== Segment start ==

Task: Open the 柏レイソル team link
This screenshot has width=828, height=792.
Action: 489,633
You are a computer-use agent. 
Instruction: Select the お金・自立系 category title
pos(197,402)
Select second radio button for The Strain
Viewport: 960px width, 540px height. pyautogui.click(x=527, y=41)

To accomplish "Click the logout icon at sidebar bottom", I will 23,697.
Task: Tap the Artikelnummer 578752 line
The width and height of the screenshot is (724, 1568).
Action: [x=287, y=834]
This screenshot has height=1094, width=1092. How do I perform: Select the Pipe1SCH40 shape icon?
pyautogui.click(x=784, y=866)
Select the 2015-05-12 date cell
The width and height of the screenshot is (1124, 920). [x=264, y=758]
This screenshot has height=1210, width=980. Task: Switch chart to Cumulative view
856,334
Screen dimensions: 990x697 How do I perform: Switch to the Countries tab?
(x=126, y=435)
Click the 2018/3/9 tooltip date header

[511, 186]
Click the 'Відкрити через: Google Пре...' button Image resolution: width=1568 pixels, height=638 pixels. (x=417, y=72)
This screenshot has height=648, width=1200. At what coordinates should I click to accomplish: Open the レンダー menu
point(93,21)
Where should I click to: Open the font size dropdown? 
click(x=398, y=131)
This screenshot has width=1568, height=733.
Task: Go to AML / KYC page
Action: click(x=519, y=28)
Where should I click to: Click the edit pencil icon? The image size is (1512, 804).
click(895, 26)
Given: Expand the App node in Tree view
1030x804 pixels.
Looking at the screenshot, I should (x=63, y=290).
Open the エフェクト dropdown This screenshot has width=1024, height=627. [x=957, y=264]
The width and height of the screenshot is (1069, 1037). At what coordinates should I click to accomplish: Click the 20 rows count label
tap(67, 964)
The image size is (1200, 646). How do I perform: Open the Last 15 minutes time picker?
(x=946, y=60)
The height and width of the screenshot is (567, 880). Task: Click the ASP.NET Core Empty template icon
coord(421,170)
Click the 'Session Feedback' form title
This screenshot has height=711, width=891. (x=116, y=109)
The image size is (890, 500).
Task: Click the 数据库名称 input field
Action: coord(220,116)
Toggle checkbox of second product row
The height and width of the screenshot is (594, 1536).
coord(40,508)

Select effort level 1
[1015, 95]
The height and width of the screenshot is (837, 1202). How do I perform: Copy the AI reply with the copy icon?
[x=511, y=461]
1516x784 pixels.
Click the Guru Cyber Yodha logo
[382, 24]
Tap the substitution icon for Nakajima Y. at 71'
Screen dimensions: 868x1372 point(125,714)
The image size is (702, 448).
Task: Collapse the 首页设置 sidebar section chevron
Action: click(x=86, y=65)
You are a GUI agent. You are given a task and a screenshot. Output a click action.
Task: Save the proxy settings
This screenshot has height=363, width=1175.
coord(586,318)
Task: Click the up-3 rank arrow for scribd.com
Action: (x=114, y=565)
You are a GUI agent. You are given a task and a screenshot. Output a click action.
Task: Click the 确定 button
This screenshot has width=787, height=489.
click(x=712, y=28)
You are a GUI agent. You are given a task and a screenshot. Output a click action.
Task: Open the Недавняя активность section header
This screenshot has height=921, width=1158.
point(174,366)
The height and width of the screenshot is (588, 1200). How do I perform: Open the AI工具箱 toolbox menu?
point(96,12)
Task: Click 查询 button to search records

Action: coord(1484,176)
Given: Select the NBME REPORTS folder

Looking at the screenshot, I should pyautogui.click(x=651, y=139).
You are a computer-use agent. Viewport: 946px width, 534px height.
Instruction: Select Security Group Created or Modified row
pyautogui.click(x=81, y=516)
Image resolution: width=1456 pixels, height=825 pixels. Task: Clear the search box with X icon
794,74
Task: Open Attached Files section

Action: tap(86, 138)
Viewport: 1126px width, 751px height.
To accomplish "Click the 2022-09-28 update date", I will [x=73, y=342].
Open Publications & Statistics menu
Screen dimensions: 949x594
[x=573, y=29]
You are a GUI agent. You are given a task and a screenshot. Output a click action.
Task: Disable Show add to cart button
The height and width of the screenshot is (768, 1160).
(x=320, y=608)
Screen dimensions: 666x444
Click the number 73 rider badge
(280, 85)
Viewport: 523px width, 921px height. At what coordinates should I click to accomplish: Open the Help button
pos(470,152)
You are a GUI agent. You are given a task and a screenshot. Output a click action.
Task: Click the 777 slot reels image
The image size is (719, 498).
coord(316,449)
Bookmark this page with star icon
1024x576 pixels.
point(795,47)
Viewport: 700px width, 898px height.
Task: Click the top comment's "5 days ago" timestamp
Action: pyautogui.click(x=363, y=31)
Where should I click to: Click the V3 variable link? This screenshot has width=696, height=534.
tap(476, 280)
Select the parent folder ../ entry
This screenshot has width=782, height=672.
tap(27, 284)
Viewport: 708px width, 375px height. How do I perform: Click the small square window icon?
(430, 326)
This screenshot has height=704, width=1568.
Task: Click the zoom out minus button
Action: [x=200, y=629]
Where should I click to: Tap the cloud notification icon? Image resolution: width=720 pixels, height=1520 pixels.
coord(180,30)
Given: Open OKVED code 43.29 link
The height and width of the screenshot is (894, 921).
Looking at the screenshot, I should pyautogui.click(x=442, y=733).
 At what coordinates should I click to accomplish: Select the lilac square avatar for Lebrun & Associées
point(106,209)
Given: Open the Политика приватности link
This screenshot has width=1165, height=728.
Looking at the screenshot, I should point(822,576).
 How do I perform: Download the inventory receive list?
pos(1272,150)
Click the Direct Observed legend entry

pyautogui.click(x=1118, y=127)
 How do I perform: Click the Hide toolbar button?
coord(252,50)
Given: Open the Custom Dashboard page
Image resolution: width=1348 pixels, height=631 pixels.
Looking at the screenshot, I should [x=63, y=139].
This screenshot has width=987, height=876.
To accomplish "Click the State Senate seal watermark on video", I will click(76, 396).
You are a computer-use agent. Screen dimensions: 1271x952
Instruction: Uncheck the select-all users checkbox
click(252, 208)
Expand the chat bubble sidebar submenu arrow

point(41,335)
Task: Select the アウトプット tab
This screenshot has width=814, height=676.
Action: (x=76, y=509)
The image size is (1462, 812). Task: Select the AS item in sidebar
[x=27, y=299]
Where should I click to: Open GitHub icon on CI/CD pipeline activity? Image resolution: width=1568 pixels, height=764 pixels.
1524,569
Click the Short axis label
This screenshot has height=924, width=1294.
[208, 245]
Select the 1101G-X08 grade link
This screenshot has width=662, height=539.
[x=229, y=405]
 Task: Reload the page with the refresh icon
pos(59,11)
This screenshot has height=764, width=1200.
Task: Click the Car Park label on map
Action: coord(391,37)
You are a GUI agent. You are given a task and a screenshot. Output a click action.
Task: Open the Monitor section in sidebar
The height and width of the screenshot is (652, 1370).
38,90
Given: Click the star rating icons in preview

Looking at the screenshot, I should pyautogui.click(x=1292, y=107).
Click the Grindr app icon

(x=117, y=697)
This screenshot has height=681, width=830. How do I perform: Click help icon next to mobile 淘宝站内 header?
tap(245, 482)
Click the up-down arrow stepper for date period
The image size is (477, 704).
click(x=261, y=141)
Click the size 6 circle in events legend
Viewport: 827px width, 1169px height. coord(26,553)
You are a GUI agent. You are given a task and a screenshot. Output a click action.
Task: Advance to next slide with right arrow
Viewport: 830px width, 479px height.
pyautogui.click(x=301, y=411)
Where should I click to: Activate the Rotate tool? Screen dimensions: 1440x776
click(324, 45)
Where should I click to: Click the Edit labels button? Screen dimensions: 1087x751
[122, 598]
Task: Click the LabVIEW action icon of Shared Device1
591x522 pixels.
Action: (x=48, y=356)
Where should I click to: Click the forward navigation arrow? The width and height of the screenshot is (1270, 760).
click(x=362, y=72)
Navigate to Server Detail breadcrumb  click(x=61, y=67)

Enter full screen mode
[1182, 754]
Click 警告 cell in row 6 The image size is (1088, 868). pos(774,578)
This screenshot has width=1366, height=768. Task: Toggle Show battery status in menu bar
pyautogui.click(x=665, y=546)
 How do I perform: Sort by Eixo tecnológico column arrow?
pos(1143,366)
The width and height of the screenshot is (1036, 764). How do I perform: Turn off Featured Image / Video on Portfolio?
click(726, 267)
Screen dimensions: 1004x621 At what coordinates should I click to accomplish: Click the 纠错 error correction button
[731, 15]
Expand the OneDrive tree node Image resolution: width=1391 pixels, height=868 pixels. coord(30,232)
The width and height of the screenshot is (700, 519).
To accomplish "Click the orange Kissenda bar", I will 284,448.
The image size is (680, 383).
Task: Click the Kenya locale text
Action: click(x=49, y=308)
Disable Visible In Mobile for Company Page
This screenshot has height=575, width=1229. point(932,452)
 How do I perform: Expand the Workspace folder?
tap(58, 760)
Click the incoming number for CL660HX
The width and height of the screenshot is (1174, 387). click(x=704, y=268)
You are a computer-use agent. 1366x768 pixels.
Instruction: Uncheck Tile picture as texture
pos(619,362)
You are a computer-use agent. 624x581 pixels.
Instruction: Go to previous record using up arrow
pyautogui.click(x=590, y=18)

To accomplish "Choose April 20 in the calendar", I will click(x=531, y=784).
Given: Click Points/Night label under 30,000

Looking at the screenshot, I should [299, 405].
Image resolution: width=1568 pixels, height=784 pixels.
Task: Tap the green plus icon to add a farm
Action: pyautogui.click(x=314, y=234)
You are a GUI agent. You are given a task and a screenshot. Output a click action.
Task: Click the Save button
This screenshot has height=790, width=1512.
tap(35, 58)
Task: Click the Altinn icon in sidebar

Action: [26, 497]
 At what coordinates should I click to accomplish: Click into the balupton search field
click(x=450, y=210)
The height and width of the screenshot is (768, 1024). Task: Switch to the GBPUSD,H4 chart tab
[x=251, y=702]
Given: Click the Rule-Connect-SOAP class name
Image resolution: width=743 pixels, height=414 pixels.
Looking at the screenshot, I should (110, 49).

== Segment end ==

Set down, from the entries above, exactly the lines from the one with "Given: Open OKVED code 43.29 link" up to and including the one with "Given: Open the Политика приватности link", and no other lines.

▶ Output of the exercise
Given: Open OKVED code 43.29 link
The height and width of the screenshot is (894, 921).
Looking at the screenshot, I should pyautogui.click(x=442, y=733).
 At what coordinates should I click to accomplish: Select the lilac square avatar for Lebrun & Associées
point(106,209)
Given: Open the Политика приватности link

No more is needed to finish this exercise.